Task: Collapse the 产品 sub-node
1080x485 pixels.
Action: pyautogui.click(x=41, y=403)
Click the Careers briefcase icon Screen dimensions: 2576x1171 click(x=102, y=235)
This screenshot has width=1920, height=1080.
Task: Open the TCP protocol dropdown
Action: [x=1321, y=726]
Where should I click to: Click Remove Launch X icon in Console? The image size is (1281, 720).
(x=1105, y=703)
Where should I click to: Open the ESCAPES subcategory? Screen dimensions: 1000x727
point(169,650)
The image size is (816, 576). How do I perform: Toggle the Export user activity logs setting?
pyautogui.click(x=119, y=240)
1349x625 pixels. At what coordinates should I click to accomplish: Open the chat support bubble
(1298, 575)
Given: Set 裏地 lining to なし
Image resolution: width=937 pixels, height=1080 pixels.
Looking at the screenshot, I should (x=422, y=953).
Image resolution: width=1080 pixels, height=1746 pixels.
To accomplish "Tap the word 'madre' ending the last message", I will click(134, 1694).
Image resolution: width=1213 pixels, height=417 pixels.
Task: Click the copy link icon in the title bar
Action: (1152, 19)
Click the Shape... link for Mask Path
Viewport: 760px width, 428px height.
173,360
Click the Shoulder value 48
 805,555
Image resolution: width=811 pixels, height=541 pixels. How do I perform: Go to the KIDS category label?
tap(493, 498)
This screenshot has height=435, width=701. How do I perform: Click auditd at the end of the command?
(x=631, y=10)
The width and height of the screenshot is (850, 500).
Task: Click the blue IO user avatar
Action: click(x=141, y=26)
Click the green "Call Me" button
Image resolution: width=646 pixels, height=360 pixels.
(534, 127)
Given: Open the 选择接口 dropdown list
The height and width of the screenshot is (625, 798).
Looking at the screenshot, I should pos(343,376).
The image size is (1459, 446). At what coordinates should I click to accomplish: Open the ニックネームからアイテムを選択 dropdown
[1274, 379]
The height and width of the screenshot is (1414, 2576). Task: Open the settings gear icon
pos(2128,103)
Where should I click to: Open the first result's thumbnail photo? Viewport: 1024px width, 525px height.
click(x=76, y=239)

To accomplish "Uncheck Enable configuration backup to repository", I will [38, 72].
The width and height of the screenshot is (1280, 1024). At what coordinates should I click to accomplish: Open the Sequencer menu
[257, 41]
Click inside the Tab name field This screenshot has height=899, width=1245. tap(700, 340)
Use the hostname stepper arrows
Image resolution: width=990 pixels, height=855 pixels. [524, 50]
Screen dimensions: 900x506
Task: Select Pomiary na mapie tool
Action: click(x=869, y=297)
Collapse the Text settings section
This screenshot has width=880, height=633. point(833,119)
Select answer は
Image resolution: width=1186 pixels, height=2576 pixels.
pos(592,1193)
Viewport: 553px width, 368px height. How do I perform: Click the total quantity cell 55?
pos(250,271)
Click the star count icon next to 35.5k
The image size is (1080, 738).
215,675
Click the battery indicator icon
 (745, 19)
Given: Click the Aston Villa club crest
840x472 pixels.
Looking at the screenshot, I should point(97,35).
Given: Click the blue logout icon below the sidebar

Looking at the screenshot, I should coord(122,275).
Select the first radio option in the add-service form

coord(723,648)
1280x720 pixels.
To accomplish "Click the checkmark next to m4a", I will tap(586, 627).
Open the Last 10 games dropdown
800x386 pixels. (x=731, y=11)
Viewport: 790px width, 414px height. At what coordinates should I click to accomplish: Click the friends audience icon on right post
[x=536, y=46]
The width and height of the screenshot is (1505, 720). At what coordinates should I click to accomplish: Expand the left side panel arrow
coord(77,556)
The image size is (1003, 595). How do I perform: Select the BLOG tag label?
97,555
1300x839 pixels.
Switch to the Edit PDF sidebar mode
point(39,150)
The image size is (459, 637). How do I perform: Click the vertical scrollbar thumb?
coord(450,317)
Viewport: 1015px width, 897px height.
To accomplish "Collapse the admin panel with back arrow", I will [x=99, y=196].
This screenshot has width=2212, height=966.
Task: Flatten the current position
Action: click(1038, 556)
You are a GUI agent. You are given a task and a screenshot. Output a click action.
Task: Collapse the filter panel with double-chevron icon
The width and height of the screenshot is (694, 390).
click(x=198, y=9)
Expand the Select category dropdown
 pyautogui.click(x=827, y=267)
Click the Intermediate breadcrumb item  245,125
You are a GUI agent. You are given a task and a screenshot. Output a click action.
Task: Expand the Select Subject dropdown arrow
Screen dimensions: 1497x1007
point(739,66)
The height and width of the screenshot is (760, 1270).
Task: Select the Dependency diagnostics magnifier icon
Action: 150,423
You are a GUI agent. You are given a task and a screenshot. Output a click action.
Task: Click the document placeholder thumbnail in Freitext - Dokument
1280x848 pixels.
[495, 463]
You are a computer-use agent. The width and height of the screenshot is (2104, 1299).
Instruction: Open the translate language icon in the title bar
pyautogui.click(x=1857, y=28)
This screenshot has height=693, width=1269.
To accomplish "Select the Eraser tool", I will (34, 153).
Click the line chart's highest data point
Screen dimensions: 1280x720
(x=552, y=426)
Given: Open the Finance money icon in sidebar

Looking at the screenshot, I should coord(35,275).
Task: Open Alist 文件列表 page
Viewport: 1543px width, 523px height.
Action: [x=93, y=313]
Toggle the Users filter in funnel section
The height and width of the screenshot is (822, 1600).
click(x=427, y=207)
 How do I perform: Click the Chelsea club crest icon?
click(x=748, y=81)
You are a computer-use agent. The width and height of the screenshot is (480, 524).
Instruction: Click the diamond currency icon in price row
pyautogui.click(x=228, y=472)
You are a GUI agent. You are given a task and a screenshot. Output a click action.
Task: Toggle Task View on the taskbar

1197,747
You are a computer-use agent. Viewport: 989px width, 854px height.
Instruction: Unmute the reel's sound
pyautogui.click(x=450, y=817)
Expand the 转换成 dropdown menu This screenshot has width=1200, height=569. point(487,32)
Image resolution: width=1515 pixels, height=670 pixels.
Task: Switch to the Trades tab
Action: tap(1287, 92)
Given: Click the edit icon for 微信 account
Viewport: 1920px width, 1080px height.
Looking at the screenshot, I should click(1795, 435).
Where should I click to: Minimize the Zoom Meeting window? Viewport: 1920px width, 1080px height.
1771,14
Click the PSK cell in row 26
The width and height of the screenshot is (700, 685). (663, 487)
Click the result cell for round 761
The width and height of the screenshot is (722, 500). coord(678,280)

## Problem
The records above should be transcribed in full, with no differences.

## The answer
Task: Collapse the 产品 sub-node
1080x485 pixels.
Action: pyautogui.click(x=41, y=403)
Click the Careers briefcase icon Screen dimensions: 2576x1171 click(x=102, y=235)
This screenshot has width=1920, height=1080.
Task: Open the TCP protocol dropdown
Action: [x=1321, y=726]
Where should I click to: Click Remove Launch X icon in Console? The image size is (1281, 720).
(x=1105, y=703)
Where should I click to: Open the ESCAPES subcategory? Screen dimensions: 1000x727
point(169,650)
The image size is (816, 576). How do I perform: Toggle the Export user activity logs setting?
pyautogui.click(x=119, y=240)
1349x625 pixels. At what coordinates should I click to accomplish: Open the chat support bubble
(1298, 575)
Given: Set 裏地 lining to なし
Image resolution: width=937 pixels, height=1080 pixels.
Looking at the screenshot, I should (x=422, y=953).
Image resolution: width=1080 pixels, height=1746 pixels.
To accomplish "Tap the word 'madre' ending the last message", I will click(134, 1694).
Image resolution: width=1213 pixels, height=417 pixels.
Task: Click the copy link icon in the title bar
Action: (1152, 19)
Click the Shape... link for Mask Path
Viewport: 760px width, 428px height.
173,360
Click the Shoulder value 48
 805,555
Image resolution: width=811 pixels, height=541 pixels. How do I perform: Go to the KIDS category label?
tap(493, 498)
This screenshot has height=435, width=701. How do I perform: Click auditd at the end of the command?
(x=631, y=10)
The width and height of the screenshot is (850, 500).
Task: Click the blue IO user avatar
Action: click(x=141, y=26)
Click the green "Call Me" button
Image resolution: width=646 pixels, height=360 pixels.
(534, 127)
Given: Open the 选择接口 dropdown list
The height and width of the screenshot is (625, 798).
Looking at the screenshot, I should pos(343,376).
The image size is (1459, 446). At what coordinates should I click to accomplish: Open the ニックネームからアイテムを選択 dropdown
[1274, 379]
The height and width of the screenshot is (1414, 2576). Task: Open the settings gear icon
pos(2128,103)
Where should I click to: Open the first result's thumbnail photo? Viewport: 1024px width, 525px height.
click(x=76, y=239)

To accomplish "Uncheck Enable configuration backup to repository", I will [38, 72].
The width and height of the screenshot is (1280, 1024). At what coordinates should I click to accomplish: Open the Sequencer menu
[257, 41]
Click inside the Tab name field This screenshot has height=899, width=1245. tap(700, 340)
Use the hostname stepper arrows
Image resolution: width=990 pixels, height=855 pixels. [524, 50]
Screen dimensions: 900x506
Task: Select Pomiary na mapie tool
Action: click(x=869, y=297)
Collapse the Text settings section
This screenshot has width=880, height=633. point(833,119)
Select answer は
Image resolution: width=1186 pixels, height=2576 pixels.
pos(592,1193)
Viewport: 553px width, 368px height. How do I perform: Click the total quantity cell 55?
pos(250,271)
Click the star count icon next to 35.5k
The image size is (1080, 738).
215,675
Click the battery indicator icon
 (745, 19)
Given: Click the Aston Villa club crest
840x472 pixels.
Looking at the screenshot, I should point(97,35).
Given: Click the blue logout icon below the sidebar

Looking at the screenshot, I should coord(122,275).
Select the first radio option in the add-service form

coord(723,648)
1280x720 pixels.
To accomplish "Click the checkmark next to m4a", I will tap(586, 627).
Open the Last 10 games dropdown
800x386 pixels. (x=731, y=11)
Viewport: 790px width, 414px height. At what coordinates should I click to accomplish: Click the friends audience icon on right post
[x=536, y=46]
The width and height of the screenshot is (1505, 720). At what coordinates should I click to accomplish: Expand the left side panel arrow
coord(77,556)
The image size is (1003, 595). How do I perform: Select the BLOG tag label?
97,555
1300x839 pixels.
Switch to the Edit PDF sidebar mode
point(39,150)
The image size is (459, 637). How do I perform: Click the vertical scrollbar thumb?
coord(450,317)
Viewport: 1015px width, 897px height.
To accomplish "Collapse the admin panel with back arrow", I will [x=99, y=196].
This screenshot has width=2212, height=966.
Task: Flatten the current position
Action: click(1038, 556)
You are a GUI agent. You are given a task and a screenshot. Output a click action.
Task: Collapse the filter panel with double-chevron icon
The width and height of the screenshot is (694, 390).
click(x=198, y=9)
Expand the Select category dropdown
 pyautogui.click(x=827, y=267)
Click the Intermediate breadcrumb item  245,125
You are a GUI agent. You are given a task and a screenshot. Output a click action.
Task: Expand the Select Subject dropdown arrow
Screen dimensions: 1497x1007
point(739,66)
The height and width of the screenshot is (760, 1270).
Task: Select the Dependency diagnostics magnifier icon
Action: 150,423
You are a GUI agent. You are given a task and a screenshot. Output a click action.
Task: Click the document placeholder thumbnail in Freitext - Dokument
1280x848 pixels.
[495, 463]
You are a computer-use agent. The width and height of the screenshot is (2104, 1299).
Instruction: Open the translate language icon in the title bar
pyautogui.click(x=1857, y=28)
This screenshot has height=693, width=1269.
To accomplish "Select the Eraser tool", I will (34, 153).
Click the line chart's highest data point
Screen dimensions: 1280x720
(x=552, y=426)
Given: Open the Finance money icon in sidebar

Looking at the screenshot, I should coord(35,275).
Task: Open Alist 文件列表 page
Viewport: 1543px width, 523px height.
Action: [x=93, y=313]
Toggle the Users filter in funnel section
The height and width of the screenshot is (822, 1600).
click(x=427, y=207)
 How do I perform: Click the Chelsea club crest icon?
click(x=748, y=81)
You are a computer-use agent. The width and height of the screenshot is (480, 524).
Instruction: Click the diamond currency icon in price row
pyautogui.click(x=228, y=472)
You are a GUI agent. You are given a task and a screenshot. Output a click action.
Task: Toggle Task View on the taskbar

1197,747
You are a computer-use agent. Viewport: 989px width, 854px height.
Instruction: Unmute the reel's sound
pyautogui.click(x=450, y=817)
Expand the 转换成 dropdown menu This screenshot has width=1200, height=569. point(487,32)
Image resolution: width=1515 pixels, height=670 pixels.
Task: Switch to the Trades tab
Action: tap(1287, 92)
Given: Click the edit icon for 微信 account
Viewport: 1920px width, 1080px height.
Looking at the screenshot, I should click(1795, 435).
Where should I click to: Minimize the Zoom Meeting window? Viewport: 1920px width, 1080px height.
1771,14
Click the PSK cell in row 26
The width and height of the screenshot is (700, 685). (663, 487)
Click the result cell for round 761
The width and height of the screenshot is (722, 500). coord(678,280)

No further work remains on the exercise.